**GIVEN EXERCISE 1:**
According to the passage on early American isolationism, what kind of treaty with the French did John Adams's Model Treaty of 1776 envision?
**GIVEN EXERCISE 2:**
Echo the passage on early American isolationism word for word, starting at "By the above" and ending at "Alliance of 1778–1800.".

By the above definition, American policy has been isolationist until the twentieth century. Thomas Paine's
Common Sense (1776) combined calls for an independent foreign policy with a plea for commercial supremacy.
John Adams's Model Treaty of 1776 envisioned a purely commercial treaty with the French, not a binding military alliance.
George Washington's farewell address of 1796 advised his countrymen “to steer clear of permanent Alliances,” a reference to the Franco‐American Alliance of 1778–1800.
Thomas Jefferson's first inaugural of 1801 sought “peace, commerce and honest friendship with all nations, entangling alliances with none.” When in 1823 President
James Monroe advanced what later became known as the
Monroe Doctrine, he said: “In the wars of the European powers in matters relating to themselves we have never taken part, nor does it comport with our policy to do so.”

Click-target data:
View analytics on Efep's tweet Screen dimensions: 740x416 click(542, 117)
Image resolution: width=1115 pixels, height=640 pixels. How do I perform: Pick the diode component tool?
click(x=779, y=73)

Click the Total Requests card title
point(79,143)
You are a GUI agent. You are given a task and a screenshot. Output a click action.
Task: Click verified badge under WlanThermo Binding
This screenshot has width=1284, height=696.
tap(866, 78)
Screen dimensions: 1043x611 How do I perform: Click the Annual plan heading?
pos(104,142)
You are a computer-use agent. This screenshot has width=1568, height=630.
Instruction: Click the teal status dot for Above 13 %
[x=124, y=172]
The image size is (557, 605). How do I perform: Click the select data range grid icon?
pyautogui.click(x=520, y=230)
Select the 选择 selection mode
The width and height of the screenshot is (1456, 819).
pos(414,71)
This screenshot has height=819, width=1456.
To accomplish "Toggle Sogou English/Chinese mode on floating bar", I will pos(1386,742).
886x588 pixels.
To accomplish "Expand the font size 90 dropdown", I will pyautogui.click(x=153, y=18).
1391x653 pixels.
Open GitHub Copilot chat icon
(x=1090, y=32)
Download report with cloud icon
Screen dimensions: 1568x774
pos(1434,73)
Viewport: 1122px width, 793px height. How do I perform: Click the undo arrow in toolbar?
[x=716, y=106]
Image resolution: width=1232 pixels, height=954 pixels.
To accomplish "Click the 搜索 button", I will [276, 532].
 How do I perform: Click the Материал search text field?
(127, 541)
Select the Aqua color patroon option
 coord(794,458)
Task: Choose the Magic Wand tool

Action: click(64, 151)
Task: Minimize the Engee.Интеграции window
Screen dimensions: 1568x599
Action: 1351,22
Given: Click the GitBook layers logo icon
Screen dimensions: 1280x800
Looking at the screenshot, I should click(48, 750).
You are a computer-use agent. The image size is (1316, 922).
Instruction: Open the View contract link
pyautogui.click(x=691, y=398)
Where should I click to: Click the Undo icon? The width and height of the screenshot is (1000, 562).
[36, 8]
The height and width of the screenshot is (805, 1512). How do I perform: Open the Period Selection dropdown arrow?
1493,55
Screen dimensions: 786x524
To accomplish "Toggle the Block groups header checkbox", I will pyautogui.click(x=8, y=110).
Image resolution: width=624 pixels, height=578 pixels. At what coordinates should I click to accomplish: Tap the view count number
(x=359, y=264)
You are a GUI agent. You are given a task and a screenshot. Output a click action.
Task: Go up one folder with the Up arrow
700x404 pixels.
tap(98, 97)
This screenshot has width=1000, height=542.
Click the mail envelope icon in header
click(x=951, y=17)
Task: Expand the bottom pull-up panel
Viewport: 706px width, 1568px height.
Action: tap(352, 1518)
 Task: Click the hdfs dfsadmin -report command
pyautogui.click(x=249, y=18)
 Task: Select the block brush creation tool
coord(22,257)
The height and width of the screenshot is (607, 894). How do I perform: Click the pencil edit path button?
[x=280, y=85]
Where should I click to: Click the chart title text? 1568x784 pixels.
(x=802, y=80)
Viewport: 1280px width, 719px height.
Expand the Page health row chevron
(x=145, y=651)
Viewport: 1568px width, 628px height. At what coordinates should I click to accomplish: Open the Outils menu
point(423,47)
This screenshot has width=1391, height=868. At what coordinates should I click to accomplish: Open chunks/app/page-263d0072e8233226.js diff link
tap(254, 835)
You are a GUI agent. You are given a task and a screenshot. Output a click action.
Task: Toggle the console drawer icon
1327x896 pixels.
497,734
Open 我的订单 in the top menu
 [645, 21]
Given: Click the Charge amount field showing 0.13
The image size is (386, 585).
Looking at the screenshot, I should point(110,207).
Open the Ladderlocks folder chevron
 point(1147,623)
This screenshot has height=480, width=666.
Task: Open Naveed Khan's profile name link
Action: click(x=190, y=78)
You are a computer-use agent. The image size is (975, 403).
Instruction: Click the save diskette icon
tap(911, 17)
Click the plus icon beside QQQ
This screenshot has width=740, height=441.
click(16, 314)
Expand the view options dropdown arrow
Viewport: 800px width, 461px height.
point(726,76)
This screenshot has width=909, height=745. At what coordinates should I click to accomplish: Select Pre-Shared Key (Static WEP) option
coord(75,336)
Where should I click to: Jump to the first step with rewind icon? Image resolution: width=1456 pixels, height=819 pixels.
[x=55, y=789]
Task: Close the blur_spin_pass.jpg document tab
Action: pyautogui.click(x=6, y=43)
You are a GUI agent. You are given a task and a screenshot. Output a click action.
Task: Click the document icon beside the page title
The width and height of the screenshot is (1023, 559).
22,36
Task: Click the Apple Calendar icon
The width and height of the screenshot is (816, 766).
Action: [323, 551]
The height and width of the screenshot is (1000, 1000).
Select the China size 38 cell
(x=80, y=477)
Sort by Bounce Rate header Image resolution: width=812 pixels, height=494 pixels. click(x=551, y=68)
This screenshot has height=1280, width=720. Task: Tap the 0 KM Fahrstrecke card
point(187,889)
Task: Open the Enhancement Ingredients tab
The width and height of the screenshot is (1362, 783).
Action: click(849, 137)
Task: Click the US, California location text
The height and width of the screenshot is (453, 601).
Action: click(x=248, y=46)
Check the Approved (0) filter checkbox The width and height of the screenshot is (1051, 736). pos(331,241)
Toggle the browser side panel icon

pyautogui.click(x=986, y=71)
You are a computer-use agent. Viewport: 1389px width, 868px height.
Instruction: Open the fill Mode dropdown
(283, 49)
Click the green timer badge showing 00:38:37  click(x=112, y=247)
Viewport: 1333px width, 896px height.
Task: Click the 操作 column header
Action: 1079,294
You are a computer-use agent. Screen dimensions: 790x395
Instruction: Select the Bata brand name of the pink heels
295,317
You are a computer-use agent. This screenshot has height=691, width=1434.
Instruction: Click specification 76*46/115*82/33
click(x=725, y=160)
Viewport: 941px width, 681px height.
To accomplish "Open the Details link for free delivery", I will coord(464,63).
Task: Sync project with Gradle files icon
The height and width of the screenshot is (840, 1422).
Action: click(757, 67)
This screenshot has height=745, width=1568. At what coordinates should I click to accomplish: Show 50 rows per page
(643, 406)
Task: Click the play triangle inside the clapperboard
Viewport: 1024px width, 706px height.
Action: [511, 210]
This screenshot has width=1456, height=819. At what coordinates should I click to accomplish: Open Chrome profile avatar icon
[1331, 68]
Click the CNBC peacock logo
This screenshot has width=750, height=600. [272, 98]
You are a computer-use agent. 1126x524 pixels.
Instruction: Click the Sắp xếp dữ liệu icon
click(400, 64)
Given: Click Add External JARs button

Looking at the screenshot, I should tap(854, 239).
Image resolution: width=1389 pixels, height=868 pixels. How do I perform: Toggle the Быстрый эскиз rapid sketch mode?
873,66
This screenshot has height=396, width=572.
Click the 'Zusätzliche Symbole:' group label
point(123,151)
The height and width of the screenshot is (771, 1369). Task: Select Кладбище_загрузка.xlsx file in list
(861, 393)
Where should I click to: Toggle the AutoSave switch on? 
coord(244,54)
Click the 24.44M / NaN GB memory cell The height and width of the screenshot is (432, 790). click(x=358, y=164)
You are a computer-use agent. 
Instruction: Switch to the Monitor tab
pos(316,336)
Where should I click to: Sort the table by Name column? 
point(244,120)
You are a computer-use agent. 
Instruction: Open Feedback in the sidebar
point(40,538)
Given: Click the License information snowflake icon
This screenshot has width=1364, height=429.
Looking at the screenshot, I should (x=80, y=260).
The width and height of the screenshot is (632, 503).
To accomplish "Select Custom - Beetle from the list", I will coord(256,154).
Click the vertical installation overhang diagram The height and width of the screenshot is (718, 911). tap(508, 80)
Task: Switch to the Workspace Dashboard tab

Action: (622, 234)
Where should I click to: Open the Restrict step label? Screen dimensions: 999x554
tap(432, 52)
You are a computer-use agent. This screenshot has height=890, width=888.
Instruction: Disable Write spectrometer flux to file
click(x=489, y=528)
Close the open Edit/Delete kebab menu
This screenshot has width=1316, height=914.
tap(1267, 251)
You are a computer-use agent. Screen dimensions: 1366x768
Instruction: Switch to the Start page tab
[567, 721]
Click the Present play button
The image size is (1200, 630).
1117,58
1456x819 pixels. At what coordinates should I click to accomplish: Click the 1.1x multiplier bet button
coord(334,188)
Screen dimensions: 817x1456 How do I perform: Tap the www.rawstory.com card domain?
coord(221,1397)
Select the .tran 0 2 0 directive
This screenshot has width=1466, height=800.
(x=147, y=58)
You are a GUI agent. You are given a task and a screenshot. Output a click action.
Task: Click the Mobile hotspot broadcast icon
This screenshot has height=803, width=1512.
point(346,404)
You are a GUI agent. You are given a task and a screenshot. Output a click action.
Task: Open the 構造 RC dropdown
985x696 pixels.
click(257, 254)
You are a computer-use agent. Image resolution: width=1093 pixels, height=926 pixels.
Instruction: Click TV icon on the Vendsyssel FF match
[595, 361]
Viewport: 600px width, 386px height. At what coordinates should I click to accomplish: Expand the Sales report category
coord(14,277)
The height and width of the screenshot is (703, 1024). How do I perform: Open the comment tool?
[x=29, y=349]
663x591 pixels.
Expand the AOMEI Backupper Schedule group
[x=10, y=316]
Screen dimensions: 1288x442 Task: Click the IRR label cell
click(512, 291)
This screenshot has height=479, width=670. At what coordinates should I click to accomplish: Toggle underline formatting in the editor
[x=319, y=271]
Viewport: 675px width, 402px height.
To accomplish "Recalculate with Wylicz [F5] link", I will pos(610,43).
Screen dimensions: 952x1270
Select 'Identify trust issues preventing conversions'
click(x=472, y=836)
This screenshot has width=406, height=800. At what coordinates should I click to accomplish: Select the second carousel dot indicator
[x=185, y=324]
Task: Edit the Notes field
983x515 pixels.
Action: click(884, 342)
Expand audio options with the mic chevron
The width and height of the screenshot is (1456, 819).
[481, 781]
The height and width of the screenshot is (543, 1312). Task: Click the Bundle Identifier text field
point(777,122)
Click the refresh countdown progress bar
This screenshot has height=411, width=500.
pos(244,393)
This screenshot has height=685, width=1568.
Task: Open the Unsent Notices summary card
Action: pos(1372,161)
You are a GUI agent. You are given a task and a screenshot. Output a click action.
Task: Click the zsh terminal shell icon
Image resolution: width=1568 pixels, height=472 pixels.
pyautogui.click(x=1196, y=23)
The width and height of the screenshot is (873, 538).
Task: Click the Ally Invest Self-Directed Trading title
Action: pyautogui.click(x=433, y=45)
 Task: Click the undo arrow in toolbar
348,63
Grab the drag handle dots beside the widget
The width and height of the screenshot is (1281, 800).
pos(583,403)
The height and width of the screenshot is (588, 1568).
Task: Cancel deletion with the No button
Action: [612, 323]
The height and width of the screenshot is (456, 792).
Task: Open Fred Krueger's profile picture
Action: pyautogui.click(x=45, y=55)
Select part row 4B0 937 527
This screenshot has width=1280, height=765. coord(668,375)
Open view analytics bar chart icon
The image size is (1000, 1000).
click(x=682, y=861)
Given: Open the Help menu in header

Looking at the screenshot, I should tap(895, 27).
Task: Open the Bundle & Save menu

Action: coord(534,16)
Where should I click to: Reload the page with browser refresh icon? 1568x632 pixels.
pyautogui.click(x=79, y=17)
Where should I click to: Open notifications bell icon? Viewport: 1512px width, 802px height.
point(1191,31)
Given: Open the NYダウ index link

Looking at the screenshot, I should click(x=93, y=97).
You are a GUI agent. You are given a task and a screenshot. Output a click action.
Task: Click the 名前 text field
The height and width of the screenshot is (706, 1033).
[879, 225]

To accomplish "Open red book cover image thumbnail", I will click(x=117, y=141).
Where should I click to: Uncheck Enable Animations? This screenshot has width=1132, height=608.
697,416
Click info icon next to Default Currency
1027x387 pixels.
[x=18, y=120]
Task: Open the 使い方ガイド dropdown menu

**EXPECTED ANSWER 1:**
A purely commercial treaty, not a binding military alliance.

**EXPECTED ANSWER 2:**
By the above definition, American policy has been isolationist until the twentieth century. Thomas Paine's
Common Sense (1776) combined calls for an independent foreign policy with a plea for commercial supremacy.
John Adams's Model Treaty of 1776 envisioned a purely commercial treaty with the French, not a binding military alliance.
George Washington's farewell address of 1796 advised his countrymen “to steer clear of permanent Alliances,” a reference to the Franco‐American Alliance of 1778–1800.